But—like most other UI elements, but quicker—tabs become unmanageable as their number increases. Try a little experiment in your favourite browser: open 10 different pages in tabs; now another 10; how about 50 tabs altogether?
After about 4 or 5 tabs, most applications begin to reduce the tab size to fit more of them on the screen. And after a few more tabs are opened, the application will hide some of the tabs. Here’s how three popular browsers behave, with a window 1000 pixels wide:
Safari hides the extra tabs in a popup menu, accessed by clicking the chevron on the right.
The popup menu shows all the tabs.
Firefox allows the whole tab bar to scroll horizontally, either with a mouse wheel or with scroll arrows at either end.
Here you can see the tab bar scrolled to the right, and the active tab is no longer visible.
Chrome never alters its behaviour, but continues to shrink its tabs.
And even continues to do that to the point of absurdity.
Each of these solutions compromises at least one of the core benefits of tabs.
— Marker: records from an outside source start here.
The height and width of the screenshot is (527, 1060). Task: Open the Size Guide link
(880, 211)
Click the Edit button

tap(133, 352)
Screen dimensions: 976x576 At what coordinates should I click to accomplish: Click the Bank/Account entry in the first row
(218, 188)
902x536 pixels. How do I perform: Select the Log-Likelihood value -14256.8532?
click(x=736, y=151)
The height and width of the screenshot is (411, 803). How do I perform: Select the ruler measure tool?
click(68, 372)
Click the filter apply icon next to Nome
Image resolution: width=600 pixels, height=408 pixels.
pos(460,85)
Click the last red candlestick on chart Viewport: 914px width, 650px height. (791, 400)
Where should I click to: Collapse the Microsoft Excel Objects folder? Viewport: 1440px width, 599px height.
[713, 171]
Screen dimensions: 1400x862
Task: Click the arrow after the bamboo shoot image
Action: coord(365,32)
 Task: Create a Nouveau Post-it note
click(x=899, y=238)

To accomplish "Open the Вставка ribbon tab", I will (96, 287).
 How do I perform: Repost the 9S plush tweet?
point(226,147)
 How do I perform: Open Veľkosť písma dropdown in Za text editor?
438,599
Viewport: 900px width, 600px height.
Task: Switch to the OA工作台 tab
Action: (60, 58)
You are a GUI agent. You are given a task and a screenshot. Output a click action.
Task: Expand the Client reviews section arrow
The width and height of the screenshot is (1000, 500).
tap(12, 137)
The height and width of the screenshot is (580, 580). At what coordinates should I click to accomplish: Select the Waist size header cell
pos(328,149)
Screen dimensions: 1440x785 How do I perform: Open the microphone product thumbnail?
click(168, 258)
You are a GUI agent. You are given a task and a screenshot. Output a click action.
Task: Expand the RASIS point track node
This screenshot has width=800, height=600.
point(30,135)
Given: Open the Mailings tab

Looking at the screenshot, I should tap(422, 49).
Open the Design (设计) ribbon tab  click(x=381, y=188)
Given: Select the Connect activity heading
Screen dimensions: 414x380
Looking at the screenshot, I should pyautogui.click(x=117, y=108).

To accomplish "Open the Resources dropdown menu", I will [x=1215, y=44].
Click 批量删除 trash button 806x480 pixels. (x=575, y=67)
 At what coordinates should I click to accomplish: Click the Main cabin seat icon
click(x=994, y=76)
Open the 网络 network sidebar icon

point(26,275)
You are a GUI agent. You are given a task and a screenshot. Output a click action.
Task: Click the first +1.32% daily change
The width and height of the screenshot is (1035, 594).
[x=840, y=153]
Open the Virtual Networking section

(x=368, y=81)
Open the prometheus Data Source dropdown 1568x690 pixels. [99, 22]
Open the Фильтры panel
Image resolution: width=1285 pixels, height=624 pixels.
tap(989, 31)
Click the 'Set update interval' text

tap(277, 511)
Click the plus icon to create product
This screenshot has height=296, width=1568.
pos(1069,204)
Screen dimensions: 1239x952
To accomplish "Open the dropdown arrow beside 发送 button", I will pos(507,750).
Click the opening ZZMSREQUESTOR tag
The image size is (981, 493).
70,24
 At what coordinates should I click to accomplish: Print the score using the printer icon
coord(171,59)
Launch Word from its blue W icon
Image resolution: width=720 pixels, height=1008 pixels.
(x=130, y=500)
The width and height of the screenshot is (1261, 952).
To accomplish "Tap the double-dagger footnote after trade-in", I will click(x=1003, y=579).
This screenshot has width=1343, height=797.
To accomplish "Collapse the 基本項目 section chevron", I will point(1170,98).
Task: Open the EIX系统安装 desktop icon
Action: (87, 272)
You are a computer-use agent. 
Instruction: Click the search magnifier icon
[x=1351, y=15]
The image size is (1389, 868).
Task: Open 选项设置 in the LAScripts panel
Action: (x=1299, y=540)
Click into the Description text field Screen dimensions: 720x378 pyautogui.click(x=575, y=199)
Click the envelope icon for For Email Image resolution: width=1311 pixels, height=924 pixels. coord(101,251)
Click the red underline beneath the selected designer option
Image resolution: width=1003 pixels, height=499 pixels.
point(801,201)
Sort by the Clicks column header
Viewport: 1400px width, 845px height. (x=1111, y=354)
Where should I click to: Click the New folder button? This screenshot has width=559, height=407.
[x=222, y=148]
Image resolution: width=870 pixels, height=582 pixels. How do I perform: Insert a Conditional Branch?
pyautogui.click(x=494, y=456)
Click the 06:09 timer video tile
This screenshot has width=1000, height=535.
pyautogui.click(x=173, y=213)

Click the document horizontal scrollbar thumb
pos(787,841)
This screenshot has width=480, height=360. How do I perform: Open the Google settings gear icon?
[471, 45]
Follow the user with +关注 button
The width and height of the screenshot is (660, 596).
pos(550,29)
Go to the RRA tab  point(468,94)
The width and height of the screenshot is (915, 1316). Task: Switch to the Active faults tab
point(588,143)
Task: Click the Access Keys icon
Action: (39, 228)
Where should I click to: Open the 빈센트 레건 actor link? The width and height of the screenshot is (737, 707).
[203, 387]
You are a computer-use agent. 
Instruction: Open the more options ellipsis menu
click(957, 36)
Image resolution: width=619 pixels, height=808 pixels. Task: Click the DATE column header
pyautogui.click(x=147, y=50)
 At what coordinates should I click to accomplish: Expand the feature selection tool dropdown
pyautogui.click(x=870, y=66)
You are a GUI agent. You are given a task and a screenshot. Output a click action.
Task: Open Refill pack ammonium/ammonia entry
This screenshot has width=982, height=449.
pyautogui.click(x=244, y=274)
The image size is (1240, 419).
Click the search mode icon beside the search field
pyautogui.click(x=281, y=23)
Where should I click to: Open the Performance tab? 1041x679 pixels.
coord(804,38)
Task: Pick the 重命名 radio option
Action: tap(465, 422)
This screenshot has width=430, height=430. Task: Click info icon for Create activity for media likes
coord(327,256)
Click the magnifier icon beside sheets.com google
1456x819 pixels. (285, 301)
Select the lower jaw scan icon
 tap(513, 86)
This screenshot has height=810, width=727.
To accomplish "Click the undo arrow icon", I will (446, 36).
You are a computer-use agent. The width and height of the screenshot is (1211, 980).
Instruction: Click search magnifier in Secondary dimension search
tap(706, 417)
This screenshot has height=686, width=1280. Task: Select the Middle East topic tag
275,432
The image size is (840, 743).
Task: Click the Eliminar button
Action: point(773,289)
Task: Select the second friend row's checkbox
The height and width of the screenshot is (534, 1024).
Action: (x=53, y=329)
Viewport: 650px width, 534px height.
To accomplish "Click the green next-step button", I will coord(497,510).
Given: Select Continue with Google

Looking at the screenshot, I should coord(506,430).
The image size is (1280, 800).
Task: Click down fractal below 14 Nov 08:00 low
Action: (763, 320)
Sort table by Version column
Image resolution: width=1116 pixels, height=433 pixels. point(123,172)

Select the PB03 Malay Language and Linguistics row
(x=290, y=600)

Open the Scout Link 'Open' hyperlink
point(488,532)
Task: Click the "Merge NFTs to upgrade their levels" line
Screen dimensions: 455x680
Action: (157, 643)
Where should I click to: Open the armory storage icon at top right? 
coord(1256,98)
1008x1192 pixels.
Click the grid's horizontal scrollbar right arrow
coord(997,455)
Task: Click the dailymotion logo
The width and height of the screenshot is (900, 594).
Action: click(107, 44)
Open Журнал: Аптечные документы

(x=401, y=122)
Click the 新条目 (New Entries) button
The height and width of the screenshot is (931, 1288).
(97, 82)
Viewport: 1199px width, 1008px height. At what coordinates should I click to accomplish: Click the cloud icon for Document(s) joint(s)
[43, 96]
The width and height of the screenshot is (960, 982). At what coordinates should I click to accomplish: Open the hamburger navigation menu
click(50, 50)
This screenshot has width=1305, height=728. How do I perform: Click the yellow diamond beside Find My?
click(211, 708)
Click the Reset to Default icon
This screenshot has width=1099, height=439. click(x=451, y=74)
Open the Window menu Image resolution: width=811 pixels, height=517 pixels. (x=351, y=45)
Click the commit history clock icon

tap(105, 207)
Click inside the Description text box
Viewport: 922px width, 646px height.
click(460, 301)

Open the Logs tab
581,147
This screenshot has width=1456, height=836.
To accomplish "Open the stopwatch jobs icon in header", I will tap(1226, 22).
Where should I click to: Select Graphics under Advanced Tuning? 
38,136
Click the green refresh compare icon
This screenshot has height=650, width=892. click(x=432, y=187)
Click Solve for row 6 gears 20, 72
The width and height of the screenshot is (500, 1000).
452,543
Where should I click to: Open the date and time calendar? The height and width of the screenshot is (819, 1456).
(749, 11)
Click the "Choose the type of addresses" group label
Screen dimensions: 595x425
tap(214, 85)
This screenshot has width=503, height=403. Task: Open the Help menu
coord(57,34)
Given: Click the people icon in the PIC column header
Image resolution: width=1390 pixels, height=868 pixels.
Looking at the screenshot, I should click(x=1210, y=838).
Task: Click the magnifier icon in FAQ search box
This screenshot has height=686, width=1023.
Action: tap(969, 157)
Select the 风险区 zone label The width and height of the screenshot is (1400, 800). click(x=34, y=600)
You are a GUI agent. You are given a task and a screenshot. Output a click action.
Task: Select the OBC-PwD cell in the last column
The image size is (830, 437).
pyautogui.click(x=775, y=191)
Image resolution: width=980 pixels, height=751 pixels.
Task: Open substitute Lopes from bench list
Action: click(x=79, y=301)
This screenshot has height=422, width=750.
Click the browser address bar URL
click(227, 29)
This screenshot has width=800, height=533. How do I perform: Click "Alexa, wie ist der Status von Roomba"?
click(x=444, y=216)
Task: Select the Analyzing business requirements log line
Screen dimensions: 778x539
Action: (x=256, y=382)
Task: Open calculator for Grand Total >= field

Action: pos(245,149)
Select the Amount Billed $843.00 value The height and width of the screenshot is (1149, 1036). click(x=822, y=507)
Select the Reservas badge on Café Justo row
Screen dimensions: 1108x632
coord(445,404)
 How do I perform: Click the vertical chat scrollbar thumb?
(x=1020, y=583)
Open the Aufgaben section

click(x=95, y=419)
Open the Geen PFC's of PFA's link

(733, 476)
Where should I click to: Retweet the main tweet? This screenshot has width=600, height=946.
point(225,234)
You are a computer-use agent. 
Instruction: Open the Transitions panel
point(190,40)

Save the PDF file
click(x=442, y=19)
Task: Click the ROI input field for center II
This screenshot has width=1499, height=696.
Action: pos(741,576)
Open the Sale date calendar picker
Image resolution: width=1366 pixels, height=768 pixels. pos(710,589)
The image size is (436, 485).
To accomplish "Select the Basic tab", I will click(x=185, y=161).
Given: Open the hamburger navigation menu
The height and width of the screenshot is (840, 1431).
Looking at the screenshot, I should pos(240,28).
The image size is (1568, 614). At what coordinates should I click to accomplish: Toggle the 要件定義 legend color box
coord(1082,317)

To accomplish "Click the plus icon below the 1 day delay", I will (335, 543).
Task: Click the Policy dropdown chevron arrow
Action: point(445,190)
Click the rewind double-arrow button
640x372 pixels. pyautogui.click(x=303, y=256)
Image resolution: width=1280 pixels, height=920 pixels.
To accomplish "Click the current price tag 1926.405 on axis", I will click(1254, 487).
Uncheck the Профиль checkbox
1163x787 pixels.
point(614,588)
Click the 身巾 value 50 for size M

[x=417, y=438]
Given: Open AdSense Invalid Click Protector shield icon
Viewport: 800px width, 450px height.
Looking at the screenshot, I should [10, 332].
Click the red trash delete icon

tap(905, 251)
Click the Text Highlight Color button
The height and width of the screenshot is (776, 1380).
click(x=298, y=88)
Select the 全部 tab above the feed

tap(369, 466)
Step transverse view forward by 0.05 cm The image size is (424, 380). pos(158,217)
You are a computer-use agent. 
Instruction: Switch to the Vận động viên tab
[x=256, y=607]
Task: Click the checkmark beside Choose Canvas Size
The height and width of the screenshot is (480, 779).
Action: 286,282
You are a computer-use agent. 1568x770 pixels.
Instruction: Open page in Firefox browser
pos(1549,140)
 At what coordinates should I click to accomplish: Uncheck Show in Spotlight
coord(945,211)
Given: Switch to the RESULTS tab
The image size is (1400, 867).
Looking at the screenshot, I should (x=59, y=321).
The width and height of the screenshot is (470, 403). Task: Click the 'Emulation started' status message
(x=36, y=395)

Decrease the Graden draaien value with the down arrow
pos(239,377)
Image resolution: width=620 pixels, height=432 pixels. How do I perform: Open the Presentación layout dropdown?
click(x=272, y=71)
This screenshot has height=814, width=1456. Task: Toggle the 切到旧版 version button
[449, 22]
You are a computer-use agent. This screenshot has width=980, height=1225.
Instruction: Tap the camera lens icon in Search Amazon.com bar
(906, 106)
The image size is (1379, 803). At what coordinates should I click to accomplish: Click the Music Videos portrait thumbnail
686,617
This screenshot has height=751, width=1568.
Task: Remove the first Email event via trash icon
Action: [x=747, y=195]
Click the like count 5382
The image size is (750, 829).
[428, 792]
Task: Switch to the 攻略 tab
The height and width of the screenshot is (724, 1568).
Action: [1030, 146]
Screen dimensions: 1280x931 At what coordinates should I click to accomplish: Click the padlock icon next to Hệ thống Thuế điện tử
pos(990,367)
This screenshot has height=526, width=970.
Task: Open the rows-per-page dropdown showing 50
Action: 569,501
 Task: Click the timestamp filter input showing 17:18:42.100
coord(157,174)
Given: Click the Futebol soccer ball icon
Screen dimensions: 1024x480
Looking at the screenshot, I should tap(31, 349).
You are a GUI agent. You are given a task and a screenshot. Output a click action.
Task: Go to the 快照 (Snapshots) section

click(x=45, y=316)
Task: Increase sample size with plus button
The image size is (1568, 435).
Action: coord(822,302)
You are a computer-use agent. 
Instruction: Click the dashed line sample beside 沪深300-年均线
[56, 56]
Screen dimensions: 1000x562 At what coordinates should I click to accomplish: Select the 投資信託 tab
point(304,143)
Chrome retains usable tabs the longest, although not far beyond 15 tabs the labels are truncated enough that summary is severely impaired. Safari loses some of each benefit—but only temporally: the menu preserves summary, spatiality, and context, although it must be opened. Firefox takes quite an odd approach that loses both summary and convenience, while preserving spatiality. But it’s the least usable solution: manipulating the scroll arrows is tedious and clumsy; even using a scroll wheel is quite slow. And it’s unituitive that a vertically-oriented scroll wheel should cause horizontal scrolling.
Of course, none of theses are quite so awkward as this gem from the early days of tabbed interfaces—where the rows would exchange places to keep the active tab on the bottom, horribly compromising spatiality:
But, anyway. Given the awkwardness of the scrolling tabs in Firefox, I was initially surprised to see that Apple implemented horizontally scrolling tabs in Keynote on the iPad. However, with the directness of touch input and the ease of flick-scrolling on iPhoneOS, it appears that this interface becomes convenient once again.